## Data for the task
========

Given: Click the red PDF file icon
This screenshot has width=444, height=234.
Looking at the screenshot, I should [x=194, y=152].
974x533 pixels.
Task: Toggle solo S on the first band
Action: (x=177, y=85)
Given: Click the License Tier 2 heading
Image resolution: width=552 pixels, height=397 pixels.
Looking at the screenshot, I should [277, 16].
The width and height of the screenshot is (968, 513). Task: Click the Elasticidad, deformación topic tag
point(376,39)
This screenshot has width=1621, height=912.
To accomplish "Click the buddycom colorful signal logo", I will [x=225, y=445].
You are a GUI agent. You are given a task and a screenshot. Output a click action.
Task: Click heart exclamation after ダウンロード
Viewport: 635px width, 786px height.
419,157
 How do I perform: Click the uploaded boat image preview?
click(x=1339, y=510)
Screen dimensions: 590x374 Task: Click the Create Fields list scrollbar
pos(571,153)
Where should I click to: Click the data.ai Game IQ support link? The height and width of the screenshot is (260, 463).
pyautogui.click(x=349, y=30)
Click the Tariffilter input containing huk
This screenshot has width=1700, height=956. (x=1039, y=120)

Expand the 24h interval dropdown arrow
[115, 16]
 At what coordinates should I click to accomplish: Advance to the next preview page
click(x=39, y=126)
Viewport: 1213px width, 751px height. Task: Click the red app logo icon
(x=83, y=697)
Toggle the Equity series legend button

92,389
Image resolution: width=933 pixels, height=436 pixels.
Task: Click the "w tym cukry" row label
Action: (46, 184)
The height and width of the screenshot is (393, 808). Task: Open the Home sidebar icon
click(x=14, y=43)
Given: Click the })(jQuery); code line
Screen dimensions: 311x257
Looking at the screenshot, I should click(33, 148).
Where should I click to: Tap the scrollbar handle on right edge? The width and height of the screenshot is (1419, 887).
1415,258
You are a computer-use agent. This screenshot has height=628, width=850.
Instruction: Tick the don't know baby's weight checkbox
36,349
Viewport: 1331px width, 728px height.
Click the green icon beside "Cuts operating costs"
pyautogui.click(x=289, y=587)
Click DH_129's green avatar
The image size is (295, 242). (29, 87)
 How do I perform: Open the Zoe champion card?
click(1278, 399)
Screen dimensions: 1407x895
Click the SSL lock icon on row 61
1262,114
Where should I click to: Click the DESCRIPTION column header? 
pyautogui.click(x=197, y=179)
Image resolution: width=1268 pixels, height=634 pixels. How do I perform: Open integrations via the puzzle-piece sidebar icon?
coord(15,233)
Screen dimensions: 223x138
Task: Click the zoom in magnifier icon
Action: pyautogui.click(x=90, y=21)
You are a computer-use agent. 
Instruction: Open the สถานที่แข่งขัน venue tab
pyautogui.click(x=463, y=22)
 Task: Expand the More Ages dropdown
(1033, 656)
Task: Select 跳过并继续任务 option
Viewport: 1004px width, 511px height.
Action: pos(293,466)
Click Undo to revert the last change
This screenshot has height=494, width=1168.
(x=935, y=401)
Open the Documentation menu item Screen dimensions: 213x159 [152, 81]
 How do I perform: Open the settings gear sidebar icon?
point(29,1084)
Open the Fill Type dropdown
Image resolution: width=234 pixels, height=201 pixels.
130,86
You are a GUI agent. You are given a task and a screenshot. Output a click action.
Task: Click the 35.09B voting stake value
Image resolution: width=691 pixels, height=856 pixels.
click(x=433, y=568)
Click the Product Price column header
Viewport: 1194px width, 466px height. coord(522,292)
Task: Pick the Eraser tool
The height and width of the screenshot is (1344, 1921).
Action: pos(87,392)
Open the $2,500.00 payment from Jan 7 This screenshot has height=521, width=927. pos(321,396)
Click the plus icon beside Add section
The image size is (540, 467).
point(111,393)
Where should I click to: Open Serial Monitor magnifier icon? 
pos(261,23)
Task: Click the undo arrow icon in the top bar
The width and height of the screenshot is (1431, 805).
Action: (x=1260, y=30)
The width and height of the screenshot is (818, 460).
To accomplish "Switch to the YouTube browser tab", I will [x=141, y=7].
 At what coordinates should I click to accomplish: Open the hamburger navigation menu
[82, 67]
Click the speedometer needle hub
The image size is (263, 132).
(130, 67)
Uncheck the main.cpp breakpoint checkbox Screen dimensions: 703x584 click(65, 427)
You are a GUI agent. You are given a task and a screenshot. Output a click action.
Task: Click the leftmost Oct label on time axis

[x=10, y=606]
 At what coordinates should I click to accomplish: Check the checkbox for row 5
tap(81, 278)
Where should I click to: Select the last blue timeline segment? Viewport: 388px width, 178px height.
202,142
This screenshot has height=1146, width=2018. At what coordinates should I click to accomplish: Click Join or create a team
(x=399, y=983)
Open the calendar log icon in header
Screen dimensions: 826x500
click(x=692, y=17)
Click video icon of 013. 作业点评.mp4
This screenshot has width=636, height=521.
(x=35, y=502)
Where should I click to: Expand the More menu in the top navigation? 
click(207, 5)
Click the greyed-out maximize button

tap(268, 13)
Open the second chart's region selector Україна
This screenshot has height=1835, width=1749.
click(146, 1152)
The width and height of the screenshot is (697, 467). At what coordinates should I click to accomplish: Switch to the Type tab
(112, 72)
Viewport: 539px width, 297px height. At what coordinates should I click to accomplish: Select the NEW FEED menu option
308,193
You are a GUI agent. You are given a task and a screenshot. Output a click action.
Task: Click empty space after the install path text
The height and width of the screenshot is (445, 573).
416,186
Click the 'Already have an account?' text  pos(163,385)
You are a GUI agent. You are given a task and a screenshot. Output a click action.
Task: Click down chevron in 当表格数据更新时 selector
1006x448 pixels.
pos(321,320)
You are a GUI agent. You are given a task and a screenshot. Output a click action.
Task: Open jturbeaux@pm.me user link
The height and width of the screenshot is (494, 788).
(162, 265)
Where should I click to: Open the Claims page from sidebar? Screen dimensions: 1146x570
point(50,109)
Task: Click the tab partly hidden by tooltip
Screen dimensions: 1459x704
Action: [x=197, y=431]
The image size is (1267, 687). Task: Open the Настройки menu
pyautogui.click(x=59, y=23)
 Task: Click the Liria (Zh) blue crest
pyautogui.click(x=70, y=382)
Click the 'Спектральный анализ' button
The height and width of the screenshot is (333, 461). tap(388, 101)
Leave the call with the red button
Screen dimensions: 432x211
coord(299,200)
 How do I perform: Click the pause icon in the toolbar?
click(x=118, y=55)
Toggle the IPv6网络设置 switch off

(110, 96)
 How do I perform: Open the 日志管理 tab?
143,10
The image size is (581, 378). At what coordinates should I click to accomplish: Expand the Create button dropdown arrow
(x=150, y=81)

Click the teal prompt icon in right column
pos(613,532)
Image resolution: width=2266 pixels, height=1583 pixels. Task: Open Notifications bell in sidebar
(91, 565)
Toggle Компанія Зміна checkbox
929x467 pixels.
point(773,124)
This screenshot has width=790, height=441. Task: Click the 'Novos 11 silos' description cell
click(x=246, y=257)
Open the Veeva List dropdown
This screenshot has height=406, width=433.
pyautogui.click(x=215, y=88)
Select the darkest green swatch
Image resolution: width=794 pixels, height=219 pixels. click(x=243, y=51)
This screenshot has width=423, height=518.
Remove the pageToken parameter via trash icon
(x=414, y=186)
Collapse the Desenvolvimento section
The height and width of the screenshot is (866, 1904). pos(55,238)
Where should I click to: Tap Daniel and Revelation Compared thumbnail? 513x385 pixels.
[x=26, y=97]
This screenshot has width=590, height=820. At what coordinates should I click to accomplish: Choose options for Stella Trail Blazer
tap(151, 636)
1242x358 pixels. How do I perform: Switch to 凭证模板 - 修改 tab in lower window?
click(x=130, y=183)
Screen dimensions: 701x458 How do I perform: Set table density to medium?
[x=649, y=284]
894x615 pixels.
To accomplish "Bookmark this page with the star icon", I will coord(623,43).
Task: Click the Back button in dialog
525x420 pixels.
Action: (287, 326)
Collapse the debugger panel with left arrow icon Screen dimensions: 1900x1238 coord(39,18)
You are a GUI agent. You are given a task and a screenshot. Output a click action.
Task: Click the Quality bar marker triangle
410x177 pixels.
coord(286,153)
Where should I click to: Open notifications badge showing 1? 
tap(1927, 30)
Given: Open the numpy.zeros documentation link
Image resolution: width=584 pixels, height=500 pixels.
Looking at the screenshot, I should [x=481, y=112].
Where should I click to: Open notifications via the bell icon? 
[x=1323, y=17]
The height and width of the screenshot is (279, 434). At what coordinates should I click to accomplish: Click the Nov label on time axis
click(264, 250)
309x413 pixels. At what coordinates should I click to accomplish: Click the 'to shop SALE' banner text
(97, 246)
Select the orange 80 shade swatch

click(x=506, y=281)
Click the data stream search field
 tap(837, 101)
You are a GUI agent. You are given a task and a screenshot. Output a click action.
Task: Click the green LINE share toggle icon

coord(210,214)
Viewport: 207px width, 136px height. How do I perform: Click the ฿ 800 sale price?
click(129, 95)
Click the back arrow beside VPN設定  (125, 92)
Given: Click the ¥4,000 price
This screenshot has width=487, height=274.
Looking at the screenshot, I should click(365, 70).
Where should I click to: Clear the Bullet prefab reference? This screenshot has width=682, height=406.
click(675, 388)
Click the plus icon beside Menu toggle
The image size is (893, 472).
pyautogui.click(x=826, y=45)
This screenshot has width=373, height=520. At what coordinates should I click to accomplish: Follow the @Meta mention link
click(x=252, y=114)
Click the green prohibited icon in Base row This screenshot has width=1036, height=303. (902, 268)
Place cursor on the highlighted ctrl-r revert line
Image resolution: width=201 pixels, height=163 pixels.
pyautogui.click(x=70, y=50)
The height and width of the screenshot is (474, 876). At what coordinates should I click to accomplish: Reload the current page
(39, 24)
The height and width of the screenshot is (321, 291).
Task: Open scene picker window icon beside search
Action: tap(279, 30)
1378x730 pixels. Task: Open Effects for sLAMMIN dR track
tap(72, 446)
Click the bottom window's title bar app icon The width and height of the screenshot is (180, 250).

========

## What you need to do
Show each line above that contains the word "plus", copying every such line in full.

## Written answer
Click the plus icon beside Add section
Click the plus icon beside Menu toggle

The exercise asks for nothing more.